Diagnosis
- Heart failure due to Left Ventricular Systolic Dysfunction LVSD – reduced LV ejection fraction
- Heart failure with impaired Left Ventricle Relaxation HFPEF – preserved LV ejection fraction
Investigation
- Suspected Heart Failure without previous MI: Measure BNP > 400 pg/ml or NT-proBNP > 2000 pg/ml should have urgent referral for 2D echo-cardiography assessment within 2 wks
- If BNP 100 - 400, NT-proBNP 400-2000 2D echo-cardiography within 6 wks
- Suspected Heart Failure with previous MI should have urgent referral for 2D echo-cardiography assessment within 2 wks
- Note: obesity, diuretics, ACE, ARB reduce BNP, and high levels can be cuased other than heart failure e.g.

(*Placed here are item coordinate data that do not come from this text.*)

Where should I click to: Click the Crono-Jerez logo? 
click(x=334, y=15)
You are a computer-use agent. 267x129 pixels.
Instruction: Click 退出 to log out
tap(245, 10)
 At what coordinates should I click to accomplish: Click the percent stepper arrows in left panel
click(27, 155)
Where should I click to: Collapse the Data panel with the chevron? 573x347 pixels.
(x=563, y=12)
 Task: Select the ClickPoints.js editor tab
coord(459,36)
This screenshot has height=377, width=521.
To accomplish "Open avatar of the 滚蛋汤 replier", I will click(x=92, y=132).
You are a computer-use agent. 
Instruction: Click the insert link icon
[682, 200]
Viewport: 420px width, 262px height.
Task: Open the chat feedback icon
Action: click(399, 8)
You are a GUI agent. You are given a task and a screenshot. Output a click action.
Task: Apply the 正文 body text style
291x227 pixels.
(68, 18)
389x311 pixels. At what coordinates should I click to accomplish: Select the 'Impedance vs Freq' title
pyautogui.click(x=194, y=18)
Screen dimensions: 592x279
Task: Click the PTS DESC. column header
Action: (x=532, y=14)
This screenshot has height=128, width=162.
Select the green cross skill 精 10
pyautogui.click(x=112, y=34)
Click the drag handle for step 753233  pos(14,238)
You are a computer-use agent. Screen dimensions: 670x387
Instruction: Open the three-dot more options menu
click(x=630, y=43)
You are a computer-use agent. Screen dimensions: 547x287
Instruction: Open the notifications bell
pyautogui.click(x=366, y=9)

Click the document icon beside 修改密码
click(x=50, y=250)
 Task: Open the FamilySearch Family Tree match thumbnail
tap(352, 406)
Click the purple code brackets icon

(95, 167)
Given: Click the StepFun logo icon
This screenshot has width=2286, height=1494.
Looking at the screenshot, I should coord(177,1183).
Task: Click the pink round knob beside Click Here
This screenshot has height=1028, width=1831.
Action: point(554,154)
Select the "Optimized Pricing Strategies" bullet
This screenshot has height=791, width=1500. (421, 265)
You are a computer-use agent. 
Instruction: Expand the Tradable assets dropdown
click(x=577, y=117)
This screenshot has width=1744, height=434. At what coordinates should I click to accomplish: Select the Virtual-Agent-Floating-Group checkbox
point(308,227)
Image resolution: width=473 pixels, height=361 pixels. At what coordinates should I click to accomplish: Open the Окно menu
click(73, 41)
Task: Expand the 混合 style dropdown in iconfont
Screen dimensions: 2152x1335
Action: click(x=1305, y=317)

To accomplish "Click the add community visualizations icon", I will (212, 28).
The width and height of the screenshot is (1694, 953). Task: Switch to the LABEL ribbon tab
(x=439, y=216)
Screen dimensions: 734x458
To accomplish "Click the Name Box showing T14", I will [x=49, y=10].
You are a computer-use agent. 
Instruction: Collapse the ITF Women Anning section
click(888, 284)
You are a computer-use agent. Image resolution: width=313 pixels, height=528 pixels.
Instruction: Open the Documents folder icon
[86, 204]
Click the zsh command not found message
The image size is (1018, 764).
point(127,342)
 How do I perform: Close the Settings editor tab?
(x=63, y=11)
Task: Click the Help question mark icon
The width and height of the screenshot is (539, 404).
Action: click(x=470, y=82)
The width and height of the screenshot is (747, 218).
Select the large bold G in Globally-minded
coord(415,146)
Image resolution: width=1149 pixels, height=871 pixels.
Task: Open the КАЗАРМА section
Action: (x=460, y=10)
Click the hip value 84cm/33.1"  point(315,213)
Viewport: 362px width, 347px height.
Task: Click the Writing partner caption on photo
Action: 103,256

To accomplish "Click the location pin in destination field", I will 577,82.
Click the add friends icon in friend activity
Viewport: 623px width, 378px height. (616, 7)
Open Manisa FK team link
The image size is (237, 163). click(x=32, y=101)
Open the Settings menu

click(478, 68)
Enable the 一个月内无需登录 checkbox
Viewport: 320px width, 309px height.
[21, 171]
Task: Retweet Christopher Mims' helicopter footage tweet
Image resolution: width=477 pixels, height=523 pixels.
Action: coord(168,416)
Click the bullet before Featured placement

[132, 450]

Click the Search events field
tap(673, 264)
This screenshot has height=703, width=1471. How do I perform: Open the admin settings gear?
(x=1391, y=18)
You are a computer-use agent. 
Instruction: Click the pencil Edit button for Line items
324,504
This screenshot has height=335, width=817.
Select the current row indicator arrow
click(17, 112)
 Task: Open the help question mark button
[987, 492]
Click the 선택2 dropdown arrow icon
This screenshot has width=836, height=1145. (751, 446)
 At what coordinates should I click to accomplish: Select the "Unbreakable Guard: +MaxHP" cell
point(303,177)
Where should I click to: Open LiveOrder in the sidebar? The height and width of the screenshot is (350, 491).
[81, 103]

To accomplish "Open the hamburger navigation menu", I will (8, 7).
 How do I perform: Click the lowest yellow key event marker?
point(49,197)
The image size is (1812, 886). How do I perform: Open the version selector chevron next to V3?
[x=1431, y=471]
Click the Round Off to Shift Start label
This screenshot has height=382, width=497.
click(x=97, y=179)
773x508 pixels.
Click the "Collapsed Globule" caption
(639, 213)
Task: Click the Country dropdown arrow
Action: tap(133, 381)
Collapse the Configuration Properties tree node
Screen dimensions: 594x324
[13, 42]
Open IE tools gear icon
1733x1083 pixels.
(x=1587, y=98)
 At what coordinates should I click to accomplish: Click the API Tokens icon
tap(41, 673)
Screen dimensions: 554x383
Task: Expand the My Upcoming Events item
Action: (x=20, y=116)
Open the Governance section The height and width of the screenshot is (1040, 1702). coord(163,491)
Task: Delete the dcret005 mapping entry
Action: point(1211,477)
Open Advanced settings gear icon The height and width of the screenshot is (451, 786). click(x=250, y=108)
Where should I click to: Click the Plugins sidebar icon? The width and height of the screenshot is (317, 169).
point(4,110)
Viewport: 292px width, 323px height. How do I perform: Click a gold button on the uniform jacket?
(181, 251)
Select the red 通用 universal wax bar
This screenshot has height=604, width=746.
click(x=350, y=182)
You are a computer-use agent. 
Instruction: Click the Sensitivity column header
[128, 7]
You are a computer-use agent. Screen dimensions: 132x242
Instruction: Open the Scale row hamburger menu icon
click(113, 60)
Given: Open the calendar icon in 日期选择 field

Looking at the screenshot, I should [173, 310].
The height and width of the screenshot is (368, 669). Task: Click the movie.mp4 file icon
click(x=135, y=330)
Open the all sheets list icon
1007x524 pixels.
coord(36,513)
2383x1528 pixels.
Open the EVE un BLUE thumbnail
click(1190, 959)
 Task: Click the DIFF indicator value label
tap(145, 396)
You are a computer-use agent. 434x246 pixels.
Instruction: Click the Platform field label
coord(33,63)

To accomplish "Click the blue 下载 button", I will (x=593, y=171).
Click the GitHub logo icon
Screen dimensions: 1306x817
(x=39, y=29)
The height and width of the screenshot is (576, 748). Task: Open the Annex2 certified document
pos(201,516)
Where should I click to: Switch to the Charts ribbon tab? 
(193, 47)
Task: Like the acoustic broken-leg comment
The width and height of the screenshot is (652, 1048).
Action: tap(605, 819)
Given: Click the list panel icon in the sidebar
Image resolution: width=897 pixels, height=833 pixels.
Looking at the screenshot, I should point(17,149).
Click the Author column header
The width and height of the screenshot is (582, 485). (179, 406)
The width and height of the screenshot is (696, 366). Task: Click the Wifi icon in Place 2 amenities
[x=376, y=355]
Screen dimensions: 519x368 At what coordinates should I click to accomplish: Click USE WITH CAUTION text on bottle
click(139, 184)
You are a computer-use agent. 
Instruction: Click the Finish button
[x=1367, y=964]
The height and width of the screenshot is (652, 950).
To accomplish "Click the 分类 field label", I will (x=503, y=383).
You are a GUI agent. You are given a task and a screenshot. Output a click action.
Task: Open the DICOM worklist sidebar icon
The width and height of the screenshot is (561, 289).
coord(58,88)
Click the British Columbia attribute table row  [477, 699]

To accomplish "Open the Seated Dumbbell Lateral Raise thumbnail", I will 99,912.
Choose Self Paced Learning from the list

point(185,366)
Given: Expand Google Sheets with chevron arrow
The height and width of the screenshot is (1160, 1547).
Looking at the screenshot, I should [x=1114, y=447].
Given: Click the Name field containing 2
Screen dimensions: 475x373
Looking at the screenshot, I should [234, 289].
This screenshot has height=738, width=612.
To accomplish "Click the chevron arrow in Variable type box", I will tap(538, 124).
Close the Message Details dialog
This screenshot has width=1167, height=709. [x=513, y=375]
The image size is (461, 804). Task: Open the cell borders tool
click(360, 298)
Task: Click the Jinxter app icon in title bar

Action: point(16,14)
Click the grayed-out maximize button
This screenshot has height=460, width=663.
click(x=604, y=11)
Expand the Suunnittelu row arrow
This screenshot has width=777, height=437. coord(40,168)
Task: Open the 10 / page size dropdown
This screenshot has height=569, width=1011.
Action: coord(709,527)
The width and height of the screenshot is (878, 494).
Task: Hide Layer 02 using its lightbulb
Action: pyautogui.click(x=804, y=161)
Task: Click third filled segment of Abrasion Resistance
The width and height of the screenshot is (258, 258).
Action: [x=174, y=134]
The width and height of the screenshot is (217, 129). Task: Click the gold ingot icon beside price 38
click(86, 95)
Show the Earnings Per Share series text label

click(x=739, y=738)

LVH, sepsis, hypoxaemia, renal dysfunction
- Cardiac –MRI or TOE should be considered if echo poor quality
- ECG and chest X-ray to look for aggravating factors
- FBC, LFTs, TFTs, eGFR, lipids, urinalysis
Management
Conservative
- Heart Failure care should be delivered by an MDT with an integrated approach across the community
- Exercise: offer group exercise based rehabilitation if stable and condition does not preclude
- Smoking cessation
- Alcohol related should abstain
- Offer annual influenza vaccination
Pharmacological
- First Line in LV systolic dysfunction:
- ACE inhibitor (start low and titrate upwards) or ARB if not tolerated. Measure U+Es post commencement on ACE after each dose increment
- Beta blocker (start low, go slow) including those with PAD, IPF, DM & COPD, switching to a Beta Blocker licensed for Heart Failure
- Second Line:
- Aldosterone antagonist, especially post MI or moderate to severe HF (NY class III-IV), while monitoring potassium, eGFR, creatinine
- If afro-Caribbean then consider Hydralazine, with specialised advice
- Digoxin considered if still symptomatic
- Diuretics should be considered in congestive heart failure, especially in HFPEF where loop diuretics should be considered
- Anti-coagulants should be considered in those with a history of thromboembolism
- In HF associated with valvular disease specialist referral required, Do not start ACE until assessment made
- Regular review of functional capacity, medications and renal function
NICE Source: CG108 Chronic heart failure in adults: management. Summary compiled by Dr D P Sheppard MBBS.